Cellular Decision Making Focus of New IGB Theme

Cellular Decision Making Focus of New IGB Theme

If a cell is damaged, does it repair itself or decide to self-destruct? And just how does the cell make that decision? The Institute for Genomic Biology at the University of Illinois at Urbana-Champaign has announced the formation of a new research theme, Cellular Decision Making in Cancer, to look at those kinds of questions. The new theme will be led by Taekjip Ha, professor of physics and Howard Hughes Medical Institute Investigator, and will “develop a multi-scale narrative of how single-molecule events integrate protein networks to determine cell fate,” says Ha.

“These are all very important processes,” says Ha, of cellular decision-making. “In the case of a viral infection, for example, if the cell makes a wrong decision and thinks there is an infection when there is not, you can end up with an autoimmune disease.”

“The CDMC theme has unique tools at its disposal to help unravel both the complexities of individual cells and of larger systems using an approach different from others interested in the same questions. This work holds promise for personalized medicine and other healthcare advances,” says Harris Lewin, director of the IGB.

Because cancer in particular is the result of cell decision-making run amok, the theme members will focus on that disease. However, because cellular decision making is involved in an array of other activities, the theme will also investigate such activities as cell maintenance, replication, repair, recombination, programmed cell death—apoptosis — as well as the decision by a stem cell to differentiate into a specific type of tissue or a cell’s response to a viral infection, when it will crank up the production of antiviral proteins.

The theme capitalizes on advances over the last few years in single molecule measurements, chemical biology, and computational genomics, which has resulted in techniques unique to IGB and the University. Those tools include FISH, a fluorescent labeling technique in situ (i.e. in vivo) that can image individual mRNA molecule in a single cell, and SiMPull, for “single molecule pull down,” a way to isolate and analyze single protein complexes directly from cell extracts. Currently SiMPull works in 30 minutes with a group of 10 cells and shortly, Ha predicts, it will succeed at the single cell level. Western Blots, the current technique for analysing proteins, takes 5,000 cells, large quantities of reagents and antibodies and many hours to get results.

Because SiMPull can achieve better resolution in less time using fewer resources, Ha believes that the technique will “accelerate the rate of biological discovery.”

The theme includes Paul Hergenrother, a professor of chemistry; Yann Chemla, a professor of physics; Nathan Price, a professor of chemical and biomolecular engineering who is a systems biologist; and Sua Myong, Jian Ma and Cheng Zhong, all of whom are bioengineering professors.

MATERIAL SUPPLIED:

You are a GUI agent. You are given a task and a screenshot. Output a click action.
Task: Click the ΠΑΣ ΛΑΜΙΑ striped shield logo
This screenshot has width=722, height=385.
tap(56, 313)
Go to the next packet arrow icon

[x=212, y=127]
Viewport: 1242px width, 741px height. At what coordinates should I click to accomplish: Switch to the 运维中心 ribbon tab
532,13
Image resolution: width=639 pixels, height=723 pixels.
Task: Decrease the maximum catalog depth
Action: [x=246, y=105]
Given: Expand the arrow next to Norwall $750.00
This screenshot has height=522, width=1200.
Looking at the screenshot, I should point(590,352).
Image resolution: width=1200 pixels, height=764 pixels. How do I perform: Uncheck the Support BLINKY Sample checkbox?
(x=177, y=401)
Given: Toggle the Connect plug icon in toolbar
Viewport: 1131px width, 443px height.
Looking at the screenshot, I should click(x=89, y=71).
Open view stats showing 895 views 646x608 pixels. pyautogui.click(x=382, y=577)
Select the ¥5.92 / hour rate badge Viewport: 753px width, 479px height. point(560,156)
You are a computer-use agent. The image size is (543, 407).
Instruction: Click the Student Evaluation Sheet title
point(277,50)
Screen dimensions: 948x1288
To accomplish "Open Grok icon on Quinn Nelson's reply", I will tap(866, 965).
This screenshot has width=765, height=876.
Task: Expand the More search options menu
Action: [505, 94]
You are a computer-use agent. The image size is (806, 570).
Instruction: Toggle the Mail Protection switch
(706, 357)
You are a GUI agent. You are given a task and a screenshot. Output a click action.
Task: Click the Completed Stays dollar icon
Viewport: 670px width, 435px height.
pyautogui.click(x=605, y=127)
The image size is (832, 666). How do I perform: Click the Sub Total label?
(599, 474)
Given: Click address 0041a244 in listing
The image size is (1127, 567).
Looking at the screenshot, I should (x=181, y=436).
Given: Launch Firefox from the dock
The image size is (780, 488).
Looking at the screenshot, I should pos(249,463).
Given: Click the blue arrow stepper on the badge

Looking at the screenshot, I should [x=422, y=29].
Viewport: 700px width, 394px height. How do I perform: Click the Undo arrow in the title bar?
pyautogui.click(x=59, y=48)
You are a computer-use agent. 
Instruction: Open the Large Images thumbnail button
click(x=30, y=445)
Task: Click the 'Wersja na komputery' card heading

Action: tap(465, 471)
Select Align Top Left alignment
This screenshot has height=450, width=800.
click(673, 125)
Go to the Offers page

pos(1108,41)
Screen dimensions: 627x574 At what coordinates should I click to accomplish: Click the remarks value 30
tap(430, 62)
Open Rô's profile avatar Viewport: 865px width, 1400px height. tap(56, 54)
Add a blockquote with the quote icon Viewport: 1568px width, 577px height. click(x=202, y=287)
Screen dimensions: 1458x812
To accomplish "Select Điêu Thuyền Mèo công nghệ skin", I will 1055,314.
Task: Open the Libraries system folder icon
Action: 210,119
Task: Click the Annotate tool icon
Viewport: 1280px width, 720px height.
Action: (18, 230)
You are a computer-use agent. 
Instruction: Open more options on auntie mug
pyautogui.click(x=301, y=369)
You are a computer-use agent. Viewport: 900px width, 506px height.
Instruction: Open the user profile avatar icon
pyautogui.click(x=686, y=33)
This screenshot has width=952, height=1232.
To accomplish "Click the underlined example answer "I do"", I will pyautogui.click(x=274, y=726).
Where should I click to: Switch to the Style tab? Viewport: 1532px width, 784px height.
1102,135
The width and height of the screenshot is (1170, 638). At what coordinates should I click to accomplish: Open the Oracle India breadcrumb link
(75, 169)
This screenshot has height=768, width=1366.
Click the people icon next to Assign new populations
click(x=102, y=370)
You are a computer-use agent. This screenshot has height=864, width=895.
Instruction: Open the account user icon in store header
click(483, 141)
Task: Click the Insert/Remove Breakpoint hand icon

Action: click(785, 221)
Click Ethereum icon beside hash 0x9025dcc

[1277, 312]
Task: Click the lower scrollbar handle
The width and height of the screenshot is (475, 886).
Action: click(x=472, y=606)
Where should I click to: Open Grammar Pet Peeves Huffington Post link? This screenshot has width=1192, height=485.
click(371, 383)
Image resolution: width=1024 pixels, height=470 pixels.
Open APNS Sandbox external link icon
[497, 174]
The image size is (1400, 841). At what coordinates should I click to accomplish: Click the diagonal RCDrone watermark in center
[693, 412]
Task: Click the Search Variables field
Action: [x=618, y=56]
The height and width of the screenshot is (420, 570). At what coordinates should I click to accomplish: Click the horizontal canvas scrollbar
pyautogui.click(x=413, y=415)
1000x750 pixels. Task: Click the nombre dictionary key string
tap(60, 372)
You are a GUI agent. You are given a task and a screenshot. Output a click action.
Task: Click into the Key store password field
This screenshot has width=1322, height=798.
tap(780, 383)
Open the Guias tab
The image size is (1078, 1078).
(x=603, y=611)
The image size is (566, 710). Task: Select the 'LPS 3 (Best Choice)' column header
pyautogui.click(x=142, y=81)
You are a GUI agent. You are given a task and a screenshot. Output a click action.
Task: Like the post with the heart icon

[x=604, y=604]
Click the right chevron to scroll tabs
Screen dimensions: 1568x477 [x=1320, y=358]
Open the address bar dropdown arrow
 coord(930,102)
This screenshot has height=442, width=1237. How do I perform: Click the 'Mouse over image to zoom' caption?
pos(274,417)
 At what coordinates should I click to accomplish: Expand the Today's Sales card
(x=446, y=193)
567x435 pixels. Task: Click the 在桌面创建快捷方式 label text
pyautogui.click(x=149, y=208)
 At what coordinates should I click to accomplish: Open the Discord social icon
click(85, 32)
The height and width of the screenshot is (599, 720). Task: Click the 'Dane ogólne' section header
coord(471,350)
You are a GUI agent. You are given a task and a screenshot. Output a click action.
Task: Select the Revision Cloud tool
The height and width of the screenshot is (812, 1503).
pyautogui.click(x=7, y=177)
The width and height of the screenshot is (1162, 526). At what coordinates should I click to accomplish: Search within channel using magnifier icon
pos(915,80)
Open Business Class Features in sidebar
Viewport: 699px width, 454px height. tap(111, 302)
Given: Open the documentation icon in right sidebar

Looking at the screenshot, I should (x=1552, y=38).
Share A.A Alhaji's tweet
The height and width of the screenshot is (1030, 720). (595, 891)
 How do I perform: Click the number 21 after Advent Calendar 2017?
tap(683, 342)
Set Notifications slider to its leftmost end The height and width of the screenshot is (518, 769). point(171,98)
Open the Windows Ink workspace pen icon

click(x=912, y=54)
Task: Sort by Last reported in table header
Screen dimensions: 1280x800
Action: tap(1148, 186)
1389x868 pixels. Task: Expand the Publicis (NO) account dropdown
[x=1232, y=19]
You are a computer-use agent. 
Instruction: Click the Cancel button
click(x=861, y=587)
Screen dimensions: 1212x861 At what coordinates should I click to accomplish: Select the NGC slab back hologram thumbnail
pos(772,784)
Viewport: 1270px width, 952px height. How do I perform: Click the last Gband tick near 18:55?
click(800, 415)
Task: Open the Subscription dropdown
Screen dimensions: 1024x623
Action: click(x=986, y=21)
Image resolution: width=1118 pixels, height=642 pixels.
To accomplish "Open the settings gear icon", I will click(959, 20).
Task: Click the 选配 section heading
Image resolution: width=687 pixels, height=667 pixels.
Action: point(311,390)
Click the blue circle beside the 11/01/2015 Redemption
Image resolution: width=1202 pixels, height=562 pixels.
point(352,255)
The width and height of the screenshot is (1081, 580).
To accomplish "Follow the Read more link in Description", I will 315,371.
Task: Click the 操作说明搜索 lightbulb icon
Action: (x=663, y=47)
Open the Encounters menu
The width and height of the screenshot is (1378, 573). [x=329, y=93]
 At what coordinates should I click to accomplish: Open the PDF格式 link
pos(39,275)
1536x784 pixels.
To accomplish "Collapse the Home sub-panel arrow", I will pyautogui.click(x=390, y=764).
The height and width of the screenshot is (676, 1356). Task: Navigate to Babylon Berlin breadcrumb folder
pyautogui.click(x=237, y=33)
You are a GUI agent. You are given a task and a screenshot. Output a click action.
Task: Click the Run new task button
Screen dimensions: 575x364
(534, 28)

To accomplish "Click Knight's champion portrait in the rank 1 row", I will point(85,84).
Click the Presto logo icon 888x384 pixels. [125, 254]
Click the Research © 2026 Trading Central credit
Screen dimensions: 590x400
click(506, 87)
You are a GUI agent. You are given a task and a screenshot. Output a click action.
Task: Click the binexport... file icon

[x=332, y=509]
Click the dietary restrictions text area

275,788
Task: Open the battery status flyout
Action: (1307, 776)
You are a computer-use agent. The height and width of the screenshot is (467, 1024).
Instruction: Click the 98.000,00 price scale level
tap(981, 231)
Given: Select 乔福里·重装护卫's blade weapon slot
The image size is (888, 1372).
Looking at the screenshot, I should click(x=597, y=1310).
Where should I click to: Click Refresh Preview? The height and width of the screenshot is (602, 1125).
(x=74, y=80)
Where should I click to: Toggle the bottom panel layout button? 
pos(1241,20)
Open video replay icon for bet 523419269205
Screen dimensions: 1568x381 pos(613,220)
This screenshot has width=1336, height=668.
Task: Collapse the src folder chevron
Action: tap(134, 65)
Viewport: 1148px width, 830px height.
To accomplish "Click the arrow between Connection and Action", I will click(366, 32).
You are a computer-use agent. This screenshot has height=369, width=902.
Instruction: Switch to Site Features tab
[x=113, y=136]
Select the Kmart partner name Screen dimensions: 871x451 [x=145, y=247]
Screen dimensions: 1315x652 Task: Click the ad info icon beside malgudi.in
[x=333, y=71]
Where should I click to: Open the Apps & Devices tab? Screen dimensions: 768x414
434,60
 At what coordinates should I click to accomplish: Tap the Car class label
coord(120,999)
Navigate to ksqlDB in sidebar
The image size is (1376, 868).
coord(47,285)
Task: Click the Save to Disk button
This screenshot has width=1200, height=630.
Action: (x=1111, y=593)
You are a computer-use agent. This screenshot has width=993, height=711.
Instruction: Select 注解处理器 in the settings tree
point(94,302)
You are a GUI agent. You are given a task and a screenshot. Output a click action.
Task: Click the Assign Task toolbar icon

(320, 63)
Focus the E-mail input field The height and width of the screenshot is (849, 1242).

ACTIVITY LIST:
A. Copy out, word for word, the passage of the IGB theme article starting at "The theme capitalizes" and ending at "to get results.".
B. Turn the paragraph of the IGB theme article that begins "The theme capitalizes on advances" into a short bulleted list that keeps its main facts.
C. For each statement, say yes or no depending on whether it agrees with the IGB theme article, and quote the words that decide it: (i) Harris Lewin will lead the new theme. (ii) SiMPull currently works with a group of 10 cells. (iii) Nathan Price is a professor of chemistry.

COMPLETED EXERCISE:
A.
The theme capitalizes on advances over the last few years in single molecule measurements, chemical biology, and computational genomics, which has resulted in techniques unique to IGB and the University. Those tools include FISH, a fluorescent labeling technique in situ (i.e. in vivo) that can image individual mRNA molecule in a single cell, and SiMPull, for “single molecule pull down,” a way to isolate and analyze single protein complexes directly from cell extracts. Currently SiMPull works in 30 minutes with a group of 10 cells and shortly, Ha predicts, it will succeed at the single cell level. Western Blots, the current technique for analysing proteins, takes 5,000 cells, large quantities of reagents and antibodies and many hours to get results.

B.
- The theme builds on recent advances in single molecule measurements, chemical biology, and computational genomics, which have produced techniques unique to IGB and the University.
- FISH is a fluorescent labeling technique that can image an individual mRNA molecule in a single cell.
- SiMPull ("single molecule pull down") isolates and analyzes single protein complexes directly from cell extracts.
- SiMPull currently works in 30 minutes with a group of 10 cells, and Ha predicts it will soon work at the single cell level.
- Western Blots, the current technique for analyzing proteins, need 5,000 cells, large quantities of reagents and antibodies, and many hours to get results.

C.
(i) No: "The new theme will be led by Taekjip Ha, professor of physics and Howard Hughes Medical Institute Investigator"
(ii) Yes: "Currently SiMPull works in 30 minutes with a group of 10 cells"
(iii) No: "Nathan Price, a professor of chemical and biomolecular engineering who is a systems biologist"